ÜBER  UNS

VON RIDERN GEFÜHRT UND  BETRIEBEN

Das Unternehmen

1996

Fortschritt und Innovation sind das, was uns antreibt. Durch jahrelange Entwicklung und Rider getriebenes Design, hat Freebord ein Produkt entwickelt, das sich genau wie ein Snowboard auf dem Asphalt fährt.

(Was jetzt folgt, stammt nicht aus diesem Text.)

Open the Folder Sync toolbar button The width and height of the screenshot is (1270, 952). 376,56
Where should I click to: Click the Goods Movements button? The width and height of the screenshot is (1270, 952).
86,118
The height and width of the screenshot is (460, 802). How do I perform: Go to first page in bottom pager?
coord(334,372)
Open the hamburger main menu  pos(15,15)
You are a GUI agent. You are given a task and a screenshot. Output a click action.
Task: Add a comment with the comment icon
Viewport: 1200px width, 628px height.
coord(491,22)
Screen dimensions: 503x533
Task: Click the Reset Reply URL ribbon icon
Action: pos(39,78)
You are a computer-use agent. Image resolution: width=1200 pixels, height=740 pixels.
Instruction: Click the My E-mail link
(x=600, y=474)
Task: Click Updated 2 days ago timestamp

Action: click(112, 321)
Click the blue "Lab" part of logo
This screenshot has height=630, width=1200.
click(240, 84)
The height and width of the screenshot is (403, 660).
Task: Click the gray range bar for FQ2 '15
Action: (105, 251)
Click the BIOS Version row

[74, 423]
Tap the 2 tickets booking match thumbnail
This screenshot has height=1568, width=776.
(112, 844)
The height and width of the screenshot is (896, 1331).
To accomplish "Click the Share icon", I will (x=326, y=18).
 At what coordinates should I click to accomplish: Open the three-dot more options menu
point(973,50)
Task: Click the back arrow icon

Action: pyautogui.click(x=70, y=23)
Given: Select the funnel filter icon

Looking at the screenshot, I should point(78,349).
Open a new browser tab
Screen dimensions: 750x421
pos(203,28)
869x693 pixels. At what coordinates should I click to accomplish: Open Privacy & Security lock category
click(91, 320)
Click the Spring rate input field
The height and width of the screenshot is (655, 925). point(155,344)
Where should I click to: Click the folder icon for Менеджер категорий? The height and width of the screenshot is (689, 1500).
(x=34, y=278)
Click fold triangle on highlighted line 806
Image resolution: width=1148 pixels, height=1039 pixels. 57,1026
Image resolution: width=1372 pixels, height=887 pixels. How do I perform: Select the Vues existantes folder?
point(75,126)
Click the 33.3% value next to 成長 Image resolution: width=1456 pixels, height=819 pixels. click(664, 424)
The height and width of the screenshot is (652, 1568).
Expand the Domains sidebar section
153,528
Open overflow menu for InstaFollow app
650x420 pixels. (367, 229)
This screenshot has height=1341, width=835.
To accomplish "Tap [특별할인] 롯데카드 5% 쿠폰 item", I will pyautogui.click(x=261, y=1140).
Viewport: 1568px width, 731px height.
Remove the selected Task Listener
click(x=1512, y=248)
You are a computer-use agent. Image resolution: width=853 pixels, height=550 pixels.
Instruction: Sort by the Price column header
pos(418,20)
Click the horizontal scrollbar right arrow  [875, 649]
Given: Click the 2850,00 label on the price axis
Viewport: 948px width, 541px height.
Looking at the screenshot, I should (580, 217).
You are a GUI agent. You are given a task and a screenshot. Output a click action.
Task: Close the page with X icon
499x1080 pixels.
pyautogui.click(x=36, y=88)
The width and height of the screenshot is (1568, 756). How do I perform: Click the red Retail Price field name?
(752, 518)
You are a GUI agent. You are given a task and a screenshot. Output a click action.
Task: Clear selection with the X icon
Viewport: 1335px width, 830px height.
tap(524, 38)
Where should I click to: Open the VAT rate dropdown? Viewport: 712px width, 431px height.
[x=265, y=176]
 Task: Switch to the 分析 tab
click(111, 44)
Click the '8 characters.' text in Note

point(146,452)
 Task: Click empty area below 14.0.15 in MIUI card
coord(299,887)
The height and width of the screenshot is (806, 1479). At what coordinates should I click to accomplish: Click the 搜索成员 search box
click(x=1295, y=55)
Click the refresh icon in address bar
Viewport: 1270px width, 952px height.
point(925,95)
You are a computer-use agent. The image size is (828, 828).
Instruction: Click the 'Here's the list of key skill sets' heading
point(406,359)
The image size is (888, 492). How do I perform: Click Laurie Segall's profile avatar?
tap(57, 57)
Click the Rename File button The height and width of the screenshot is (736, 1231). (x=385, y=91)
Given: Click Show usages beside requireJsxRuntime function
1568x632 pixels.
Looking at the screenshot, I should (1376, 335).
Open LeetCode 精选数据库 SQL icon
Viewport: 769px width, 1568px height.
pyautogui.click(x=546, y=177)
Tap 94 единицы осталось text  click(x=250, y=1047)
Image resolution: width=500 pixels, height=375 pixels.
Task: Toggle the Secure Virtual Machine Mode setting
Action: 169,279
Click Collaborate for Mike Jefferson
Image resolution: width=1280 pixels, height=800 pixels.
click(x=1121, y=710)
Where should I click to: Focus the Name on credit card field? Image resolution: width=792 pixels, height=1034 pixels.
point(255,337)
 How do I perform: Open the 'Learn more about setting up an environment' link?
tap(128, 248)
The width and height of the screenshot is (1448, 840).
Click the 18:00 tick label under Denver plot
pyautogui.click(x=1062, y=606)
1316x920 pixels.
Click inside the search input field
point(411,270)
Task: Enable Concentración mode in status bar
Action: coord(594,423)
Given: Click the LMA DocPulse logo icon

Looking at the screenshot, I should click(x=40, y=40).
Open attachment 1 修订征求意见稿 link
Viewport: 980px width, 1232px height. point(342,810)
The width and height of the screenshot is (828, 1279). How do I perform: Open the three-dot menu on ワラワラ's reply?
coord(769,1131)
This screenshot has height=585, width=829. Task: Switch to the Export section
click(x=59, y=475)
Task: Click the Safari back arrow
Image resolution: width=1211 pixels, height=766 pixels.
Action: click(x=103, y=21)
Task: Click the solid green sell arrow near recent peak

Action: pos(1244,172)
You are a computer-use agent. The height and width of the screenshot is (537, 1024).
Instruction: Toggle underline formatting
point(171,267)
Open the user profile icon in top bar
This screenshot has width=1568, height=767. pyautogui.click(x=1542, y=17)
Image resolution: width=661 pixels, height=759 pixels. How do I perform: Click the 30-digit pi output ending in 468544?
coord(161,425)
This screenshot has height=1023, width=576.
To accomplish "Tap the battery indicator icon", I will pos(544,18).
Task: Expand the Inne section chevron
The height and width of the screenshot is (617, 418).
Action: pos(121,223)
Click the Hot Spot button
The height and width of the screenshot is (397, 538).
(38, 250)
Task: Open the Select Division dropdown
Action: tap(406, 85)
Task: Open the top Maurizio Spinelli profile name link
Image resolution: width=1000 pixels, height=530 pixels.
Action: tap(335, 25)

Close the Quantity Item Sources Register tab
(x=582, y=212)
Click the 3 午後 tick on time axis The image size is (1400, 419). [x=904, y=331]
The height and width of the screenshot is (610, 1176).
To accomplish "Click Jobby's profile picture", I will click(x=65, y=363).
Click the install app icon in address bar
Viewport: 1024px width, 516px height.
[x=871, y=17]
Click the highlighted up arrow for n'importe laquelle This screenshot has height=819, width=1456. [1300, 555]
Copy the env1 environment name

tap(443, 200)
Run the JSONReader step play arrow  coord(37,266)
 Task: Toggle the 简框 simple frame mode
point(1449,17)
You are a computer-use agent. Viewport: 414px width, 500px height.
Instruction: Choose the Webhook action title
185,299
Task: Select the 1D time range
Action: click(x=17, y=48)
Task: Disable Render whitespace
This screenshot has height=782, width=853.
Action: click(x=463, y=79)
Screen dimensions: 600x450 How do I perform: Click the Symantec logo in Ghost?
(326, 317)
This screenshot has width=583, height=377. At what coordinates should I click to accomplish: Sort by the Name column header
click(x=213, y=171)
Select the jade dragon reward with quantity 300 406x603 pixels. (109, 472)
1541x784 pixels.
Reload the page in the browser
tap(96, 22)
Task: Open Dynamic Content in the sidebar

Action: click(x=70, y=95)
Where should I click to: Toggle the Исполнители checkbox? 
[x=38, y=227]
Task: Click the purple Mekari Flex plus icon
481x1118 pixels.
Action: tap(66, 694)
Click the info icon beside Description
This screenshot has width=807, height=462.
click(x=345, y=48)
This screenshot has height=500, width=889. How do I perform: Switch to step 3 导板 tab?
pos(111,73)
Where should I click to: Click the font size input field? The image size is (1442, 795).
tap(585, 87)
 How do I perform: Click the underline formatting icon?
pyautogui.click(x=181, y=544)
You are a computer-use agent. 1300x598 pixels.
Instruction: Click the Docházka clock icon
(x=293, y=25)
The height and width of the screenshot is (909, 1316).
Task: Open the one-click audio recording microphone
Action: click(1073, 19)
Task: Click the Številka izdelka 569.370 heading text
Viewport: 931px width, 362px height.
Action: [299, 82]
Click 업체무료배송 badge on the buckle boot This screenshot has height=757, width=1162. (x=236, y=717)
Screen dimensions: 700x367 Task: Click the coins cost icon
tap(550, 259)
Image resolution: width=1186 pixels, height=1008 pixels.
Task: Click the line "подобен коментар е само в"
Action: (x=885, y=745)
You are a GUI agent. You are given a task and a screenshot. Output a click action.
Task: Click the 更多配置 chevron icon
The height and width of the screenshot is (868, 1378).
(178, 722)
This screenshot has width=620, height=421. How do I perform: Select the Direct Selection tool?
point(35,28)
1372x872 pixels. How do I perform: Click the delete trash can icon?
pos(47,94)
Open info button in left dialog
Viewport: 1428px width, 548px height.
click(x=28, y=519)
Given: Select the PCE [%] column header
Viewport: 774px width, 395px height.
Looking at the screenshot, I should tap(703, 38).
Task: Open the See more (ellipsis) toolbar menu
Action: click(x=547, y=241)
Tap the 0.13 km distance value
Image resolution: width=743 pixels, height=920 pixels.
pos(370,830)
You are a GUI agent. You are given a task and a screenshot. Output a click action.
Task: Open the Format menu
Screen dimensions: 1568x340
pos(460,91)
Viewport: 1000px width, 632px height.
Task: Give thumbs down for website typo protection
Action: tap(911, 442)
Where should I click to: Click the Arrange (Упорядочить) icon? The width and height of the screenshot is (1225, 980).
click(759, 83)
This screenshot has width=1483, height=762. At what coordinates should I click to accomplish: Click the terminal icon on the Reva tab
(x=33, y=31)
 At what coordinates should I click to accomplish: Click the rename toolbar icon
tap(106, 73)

Freebord wurde 1996 von Steen Strand in Palo Alto, CA, während seines Masterstudiums in Produktdesign an der Stanford University gegründet. Steen wollte einen Weg finden, das Snowboarden auf die Straße zu bringen und begann mit der Entwicklung von Prototypen eines Skateboards, das wie auf Schnee gleiten, driften und anhalten kann. Er ließ sein Design patentieren und begann 1997 in seiner Garage in San Francisco, Kalifornien, mit der Montage und dem Verkauf der ersten “Alpha“-Freebords. Seitdem wurden die Freebords immer kürzer und leichter, mit Bindungen, die die Füße des Riders beim Carven und Sliden halten.

 

 

Design und Prototyping

Die frühen Freebord-Prototypen ahmten den Sidecut von Snowboards nach, um Carving zu ermöglichen, aber es bedurfte mehrerer Designüberarbeitungen, um die Gleitbewegung nachzubilden, die das Freebord-Fahrgefühl einzigartig macht. Steen erkannte, dass die Mittelräder eine richtungsabhängige Vorspannung für die Stabilität benötigten (in frühen Modellen durch chirurgische Schläuche) und dass extra breite Achsen erforderlich waren, eine entscheidende Komponente des späteren Designs. “Nachdem einer unserer Fahrer in Fakie driftete und eine dicke Kante erwischte, begann ich mit der Konstruktion eines Mittelrads, das sich um 360 Grad drehen konnte”, sagt Steen. “Sobald der Testaufbau funktionierte, baute ich zwei Centers und montierte sie auf einem Testdeck, das ich bereits für frühere Prototypen verwendet hatte (es hatte wahrscheinlich hundert Löcher, die durch Ausprobieren verschiedener Dinge gebohrt wurden). Ich probierte viele verschiedene Deckformen und -größen aus, lernte aber schließlich, dass Breite, Steifigkeit und Konkavität das Fahrverhalten verbesserten.

Das Alpha 112cm war unser erstes Freebord Serienmodell, mit einer Twin-Tip-Konstruktion und einem Sidecut, der einem gekürzten Snowboard ähnelt. Die ebenfalls in einem 110 cm langen Modell gefertigten Alphas fuhren gut, waren jedoch schwer und auf den immer steiler werdenden Straßen, auf denen die Fahrer sie fuhren, schwer zu kontrollieren. So begannen wir 2001 mit der Produktion der kleineren, leichteren und wendigeren Xponent-Decks in 80 cm. Auf diesen Brettern befanden sich auch Skyhook S1-Bindungen, die den Fuß des Fahrers in Position hielten und beim Carven und Rutschen bergab viel mehr Hebelwirkung ermöglichten. Aus diesen Bindungen hat sich inzwischen die S2 entwickelt, die sich durch eine größere Fußabdeckung und zusätzliche Verstellbarkeit auszeichnet. Als Reaktion auf die wachsende Nachfrage und das verlangen der Rider nach einem aggressiveren Setup, haben wir 2008 die G3-trucks eingeführt, mit Verbesserungen bei Haltbarkeit und Festigkeit, sowie einer größeren Auflagesfläche für mehr Reaktionsfähigkeit.

Im Jahr 2015 haben wir die G3-R-Trucks rausgebracht. Die G3-Rs verfügten über angewinkelte Hangars, die die Stoppkraft erhöhten und dem Fahrer viel mehr Rocker erlaubten. Die zentrale Radhalterung wurde neu gestaltet, um die Festigkeit und Einstellbarkeit zu verbessern. Alle Verbesserungen finden Sie hier.

Im Jahr 2020 starteten wir eine erfolgreiche Indiegogo-Kampagne zur Einführung einer neuen Produktlinie. Die weltweit ersten Trucks mit Einzelradaufhängung sind auf dem Freebord 5X zu sehen. Beim Betreten von Neuland und beschlossen bei unseren Wurzeln zu bleiben und ein Upgrade auf den traditionellen kingpin Trucks herauszubringen. Das Freebord 5 verfügt über ein übergroßes Bushing, das maximale Stabilität und Komfort bietet.